**DIRECTIONS FOR THIS TASK**
How many lines in the records below contain the word "column"? Reply with the number only.

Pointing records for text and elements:
§

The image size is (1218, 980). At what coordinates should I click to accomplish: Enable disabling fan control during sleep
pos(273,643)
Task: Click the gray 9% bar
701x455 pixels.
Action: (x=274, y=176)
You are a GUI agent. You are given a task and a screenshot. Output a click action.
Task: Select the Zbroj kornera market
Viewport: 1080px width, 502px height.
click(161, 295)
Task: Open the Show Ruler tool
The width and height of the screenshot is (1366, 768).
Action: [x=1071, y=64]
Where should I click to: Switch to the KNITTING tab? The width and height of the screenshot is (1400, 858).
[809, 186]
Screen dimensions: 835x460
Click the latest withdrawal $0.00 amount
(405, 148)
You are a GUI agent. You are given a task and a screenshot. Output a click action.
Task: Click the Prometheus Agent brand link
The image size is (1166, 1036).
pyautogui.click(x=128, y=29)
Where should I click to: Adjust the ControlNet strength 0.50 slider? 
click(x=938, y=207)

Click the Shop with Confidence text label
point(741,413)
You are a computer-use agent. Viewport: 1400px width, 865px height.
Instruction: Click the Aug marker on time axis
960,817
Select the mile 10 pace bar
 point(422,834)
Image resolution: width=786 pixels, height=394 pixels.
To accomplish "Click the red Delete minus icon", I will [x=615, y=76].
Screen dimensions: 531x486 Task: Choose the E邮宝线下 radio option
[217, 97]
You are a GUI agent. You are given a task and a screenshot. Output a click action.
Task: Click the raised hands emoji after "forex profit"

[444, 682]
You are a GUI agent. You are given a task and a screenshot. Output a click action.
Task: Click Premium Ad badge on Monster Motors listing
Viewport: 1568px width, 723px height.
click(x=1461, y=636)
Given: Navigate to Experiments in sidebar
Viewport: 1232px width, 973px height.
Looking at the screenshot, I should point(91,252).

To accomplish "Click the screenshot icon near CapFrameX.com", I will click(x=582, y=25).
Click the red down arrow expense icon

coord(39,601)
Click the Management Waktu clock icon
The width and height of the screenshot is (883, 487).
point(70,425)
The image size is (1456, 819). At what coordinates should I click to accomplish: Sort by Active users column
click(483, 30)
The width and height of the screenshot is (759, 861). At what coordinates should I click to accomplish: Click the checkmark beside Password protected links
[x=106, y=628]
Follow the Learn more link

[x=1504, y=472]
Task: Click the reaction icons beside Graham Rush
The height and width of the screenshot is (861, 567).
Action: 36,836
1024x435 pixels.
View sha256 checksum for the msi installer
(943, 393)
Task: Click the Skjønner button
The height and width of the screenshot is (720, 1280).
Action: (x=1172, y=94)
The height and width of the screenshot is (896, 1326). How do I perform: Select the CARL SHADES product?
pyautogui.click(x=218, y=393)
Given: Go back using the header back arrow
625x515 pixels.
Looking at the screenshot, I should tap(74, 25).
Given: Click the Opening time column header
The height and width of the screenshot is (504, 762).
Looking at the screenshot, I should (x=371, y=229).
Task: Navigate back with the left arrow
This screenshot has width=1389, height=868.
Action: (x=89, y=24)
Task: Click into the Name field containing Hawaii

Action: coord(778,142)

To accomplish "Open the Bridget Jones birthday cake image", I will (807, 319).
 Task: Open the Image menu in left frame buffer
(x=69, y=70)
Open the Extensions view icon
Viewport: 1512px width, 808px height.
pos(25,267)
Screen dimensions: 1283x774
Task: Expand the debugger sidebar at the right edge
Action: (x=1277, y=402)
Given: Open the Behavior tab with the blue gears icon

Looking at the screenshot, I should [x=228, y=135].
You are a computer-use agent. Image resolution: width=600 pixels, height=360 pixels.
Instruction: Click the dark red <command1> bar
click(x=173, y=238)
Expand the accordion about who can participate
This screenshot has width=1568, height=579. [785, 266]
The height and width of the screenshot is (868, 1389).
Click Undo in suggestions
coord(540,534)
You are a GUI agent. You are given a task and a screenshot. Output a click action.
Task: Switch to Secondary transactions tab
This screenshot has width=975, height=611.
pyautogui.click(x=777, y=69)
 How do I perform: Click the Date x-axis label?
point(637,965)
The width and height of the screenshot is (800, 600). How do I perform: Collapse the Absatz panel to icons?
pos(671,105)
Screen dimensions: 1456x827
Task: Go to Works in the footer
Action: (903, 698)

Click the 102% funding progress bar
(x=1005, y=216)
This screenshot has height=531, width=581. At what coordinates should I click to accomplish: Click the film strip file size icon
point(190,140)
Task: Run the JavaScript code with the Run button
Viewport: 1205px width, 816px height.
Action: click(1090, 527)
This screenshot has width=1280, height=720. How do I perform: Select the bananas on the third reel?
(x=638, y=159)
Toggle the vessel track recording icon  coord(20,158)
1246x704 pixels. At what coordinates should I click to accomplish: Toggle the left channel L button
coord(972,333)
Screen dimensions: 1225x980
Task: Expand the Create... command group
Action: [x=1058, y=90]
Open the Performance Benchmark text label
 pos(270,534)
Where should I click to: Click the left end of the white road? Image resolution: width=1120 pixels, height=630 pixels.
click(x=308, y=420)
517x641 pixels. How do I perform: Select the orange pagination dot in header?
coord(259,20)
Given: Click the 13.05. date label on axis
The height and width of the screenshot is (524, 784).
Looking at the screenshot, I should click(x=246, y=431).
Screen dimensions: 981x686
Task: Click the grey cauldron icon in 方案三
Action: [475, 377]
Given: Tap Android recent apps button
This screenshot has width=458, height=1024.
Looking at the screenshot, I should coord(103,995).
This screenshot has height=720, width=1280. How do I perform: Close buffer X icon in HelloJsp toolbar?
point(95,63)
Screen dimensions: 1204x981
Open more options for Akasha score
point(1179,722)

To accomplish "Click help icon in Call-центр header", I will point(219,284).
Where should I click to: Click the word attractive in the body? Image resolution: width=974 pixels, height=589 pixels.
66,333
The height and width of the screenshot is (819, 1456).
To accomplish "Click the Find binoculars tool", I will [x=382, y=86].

§

**REPLY TO THE TASK**
2